Reproduce the records exactly through the line with "The width and height of the screenshot is (356, 207).".

(Records excerpted from a collection)
[Start of section]

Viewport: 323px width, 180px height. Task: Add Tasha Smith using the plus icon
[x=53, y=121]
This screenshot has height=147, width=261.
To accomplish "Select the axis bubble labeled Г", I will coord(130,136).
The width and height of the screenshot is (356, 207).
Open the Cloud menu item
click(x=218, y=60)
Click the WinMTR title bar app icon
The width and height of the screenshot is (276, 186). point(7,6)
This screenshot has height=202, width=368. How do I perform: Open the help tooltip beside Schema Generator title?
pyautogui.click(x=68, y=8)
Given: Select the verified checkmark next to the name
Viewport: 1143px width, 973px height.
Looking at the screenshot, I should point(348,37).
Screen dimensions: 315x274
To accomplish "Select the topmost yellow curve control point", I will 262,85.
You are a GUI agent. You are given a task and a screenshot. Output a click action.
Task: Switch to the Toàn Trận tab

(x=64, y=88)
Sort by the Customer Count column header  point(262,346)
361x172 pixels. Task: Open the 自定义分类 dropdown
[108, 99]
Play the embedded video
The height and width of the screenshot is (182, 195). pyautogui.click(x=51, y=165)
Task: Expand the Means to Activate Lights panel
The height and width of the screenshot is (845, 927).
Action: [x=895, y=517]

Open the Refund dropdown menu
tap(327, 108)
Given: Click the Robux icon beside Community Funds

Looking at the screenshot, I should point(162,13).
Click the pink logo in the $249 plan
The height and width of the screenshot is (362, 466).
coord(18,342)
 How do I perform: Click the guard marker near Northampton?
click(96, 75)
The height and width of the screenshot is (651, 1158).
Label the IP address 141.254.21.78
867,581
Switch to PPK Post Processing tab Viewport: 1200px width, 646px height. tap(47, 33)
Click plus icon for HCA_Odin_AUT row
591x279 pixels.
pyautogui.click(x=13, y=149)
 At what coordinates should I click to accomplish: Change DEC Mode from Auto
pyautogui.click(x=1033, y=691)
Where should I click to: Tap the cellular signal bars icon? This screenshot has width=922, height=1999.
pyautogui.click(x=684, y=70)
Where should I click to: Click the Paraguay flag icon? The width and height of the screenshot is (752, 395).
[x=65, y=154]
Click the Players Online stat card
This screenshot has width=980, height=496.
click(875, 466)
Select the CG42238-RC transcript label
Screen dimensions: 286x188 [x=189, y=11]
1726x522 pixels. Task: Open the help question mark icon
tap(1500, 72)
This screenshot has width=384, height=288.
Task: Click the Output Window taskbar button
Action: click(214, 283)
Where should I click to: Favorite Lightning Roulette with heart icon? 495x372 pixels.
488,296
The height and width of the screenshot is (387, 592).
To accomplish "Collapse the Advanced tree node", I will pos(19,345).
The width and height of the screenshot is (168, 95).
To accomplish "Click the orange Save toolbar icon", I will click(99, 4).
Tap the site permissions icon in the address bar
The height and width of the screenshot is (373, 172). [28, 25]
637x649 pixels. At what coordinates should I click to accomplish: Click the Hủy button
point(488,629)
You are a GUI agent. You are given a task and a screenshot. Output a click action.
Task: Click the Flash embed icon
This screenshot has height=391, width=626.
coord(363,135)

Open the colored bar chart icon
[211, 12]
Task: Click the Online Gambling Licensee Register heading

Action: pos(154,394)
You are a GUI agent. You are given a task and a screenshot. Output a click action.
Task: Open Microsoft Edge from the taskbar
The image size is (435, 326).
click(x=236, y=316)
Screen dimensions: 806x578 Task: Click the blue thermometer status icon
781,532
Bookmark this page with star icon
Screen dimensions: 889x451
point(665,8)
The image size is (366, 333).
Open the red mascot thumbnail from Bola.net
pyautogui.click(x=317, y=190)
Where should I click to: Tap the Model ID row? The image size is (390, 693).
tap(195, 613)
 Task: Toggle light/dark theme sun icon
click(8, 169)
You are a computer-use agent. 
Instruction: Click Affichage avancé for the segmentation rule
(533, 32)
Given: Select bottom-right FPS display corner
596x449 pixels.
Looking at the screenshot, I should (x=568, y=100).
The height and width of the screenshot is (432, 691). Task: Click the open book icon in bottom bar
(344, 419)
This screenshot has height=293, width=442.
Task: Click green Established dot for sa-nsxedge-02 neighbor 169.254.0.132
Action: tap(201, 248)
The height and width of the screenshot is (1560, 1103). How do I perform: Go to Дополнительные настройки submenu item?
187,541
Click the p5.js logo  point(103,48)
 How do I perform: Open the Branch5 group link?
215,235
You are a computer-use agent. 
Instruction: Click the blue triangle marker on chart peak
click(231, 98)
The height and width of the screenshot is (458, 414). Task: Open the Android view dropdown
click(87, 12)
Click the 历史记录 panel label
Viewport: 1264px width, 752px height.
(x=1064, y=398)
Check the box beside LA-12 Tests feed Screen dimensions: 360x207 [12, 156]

[End of section]

**Solution to the exercise:**
Viewport: 323px width, 180px height. Task: Add Tasha Smith using the plus icon
[x=53, y=121]
This screenshot has height=147, width=261.
To accomplish "Select the axis bubble labeled Г", I will coord(130,136).
The width and height of the screenshot is (356, 207).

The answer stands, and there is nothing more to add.